[DATASET RECORDS]

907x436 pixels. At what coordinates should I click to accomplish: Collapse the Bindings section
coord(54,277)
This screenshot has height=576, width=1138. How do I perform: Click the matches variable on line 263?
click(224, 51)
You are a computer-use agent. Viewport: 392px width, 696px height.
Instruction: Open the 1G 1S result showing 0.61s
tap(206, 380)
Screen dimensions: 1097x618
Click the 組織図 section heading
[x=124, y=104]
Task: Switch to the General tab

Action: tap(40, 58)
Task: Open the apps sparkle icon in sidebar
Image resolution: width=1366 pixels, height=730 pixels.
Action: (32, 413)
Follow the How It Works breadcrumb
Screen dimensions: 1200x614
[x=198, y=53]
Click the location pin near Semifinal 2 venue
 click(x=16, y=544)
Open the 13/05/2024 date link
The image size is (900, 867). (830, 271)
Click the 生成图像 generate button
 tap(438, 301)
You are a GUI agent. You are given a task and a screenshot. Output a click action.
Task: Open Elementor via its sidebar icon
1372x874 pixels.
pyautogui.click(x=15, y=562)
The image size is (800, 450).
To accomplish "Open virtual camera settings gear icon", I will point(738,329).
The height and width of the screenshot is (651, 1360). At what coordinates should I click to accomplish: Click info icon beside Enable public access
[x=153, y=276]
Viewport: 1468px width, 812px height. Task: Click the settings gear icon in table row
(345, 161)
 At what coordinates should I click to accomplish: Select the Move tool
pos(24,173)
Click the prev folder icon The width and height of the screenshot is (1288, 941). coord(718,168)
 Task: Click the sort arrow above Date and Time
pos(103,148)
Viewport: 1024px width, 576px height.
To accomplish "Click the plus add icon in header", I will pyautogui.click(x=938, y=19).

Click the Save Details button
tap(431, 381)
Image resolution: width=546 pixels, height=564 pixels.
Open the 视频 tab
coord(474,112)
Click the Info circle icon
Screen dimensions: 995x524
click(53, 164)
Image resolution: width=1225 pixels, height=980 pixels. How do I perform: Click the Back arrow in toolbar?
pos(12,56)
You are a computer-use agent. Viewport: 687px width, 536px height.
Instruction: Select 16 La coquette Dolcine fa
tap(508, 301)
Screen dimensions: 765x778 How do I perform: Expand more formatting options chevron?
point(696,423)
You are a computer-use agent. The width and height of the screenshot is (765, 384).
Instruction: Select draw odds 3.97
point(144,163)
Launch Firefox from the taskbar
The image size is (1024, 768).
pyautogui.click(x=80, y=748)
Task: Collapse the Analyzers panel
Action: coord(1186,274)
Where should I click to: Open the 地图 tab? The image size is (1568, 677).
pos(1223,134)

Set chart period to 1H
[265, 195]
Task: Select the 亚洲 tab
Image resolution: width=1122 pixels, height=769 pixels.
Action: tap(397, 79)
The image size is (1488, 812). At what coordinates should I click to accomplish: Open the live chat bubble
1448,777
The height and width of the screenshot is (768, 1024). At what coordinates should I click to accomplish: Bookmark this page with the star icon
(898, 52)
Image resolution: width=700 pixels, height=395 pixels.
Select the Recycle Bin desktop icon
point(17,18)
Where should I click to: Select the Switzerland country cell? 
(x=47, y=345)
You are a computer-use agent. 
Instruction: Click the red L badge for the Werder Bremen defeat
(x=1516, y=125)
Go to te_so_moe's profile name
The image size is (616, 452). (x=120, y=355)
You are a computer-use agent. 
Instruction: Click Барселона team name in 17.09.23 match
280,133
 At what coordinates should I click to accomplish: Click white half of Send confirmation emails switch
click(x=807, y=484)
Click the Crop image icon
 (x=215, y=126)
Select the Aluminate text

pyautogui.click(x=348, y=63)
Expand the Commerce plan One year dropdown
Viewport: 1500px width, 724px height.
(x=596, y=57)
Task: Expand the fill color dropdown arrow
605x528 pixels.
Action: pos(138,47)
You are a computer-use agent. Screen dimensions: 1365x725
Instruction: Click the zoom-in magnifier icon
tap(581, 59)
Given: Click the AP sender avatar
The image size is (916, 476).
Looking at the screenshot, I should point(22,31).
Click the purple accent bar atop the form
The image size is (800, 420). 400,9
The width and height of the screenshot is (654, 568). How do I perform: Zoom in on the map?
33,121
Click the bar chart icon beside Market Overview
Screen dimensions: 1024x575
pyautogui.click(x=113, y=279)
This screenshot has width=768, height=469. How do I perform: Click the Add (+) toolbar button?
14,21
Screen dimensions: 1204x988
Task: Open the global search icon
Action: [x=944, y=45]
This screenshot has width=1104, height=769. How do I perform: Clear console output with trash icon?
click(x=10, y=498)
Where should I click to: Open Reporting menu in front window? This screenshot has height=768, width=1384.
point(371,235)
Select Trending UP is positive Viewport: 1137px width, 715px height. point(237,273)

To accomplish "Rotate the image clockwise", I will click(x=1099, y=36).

[/DATASET RECORDS]

• [TASK TO CARRY OUT]:
Repeat only what lies between the first line of the data and the line containing "Click the prev", both of those lines included, exactly as it stands.

• [TASK RESPONSE]:
907x436 pixels. At what coordinates should I click to accomplish: Collapse the Bindings section
coord(54,277)
This screenshot has height=576, width=1138. How do I perform: Click the matches variable on line 263?
click(224, 51)
You are a computer-use agent. Viewport: 392px width, 696px height.
Instruction: Open the 1G 1S result showing 0.61s
tap(206, 380)
Screen dimensions: 1097x618
Click the 組織図 section heading
[x=124, y=104]
Task: Switch to the General tab

Action: tap(40, 58)
Task: Open the apps sparkle icon in sidebar
Image resolution: width=1366 pixels, height=730 pixels.
Action: (32, 413)
Follow the How It Works breadcrumb
Screen dimensions: 1200x614
[x=198, y=53]
Click the location pin near Semifinal 2 venue
 click(x=16, y=544)
Open the 13/05/2024 date link
The image size is (900, 867). (830, 271)
Click the 生成图像 generate button
 tap(438, 301)
You are a GUI agent. You are given a task and a screenshot. Output a click action.
Task: Open Elementor via its sidebar icon
1372x874 pixels.
pyautogui.click(x=15, y=562)
The image size is (800, 450).
To accomplish "Open virtual camera settings gear icon", I will point(738,329).
The height and width of the screenshot is (651, 1360). At what coordinates should I click to accomplish: Click info icon beside Enable public access
[x=153, y=276]
Viewport: 1468px width, 812px height. Task: Click the settings gear icon in table row
(345, 161)
 At what coordinates should I click to accomplish: Select the Move tool
pos(24,173)
Click the prev folder icon The width and height of the screenshot is (1288, 941). coord(718,168)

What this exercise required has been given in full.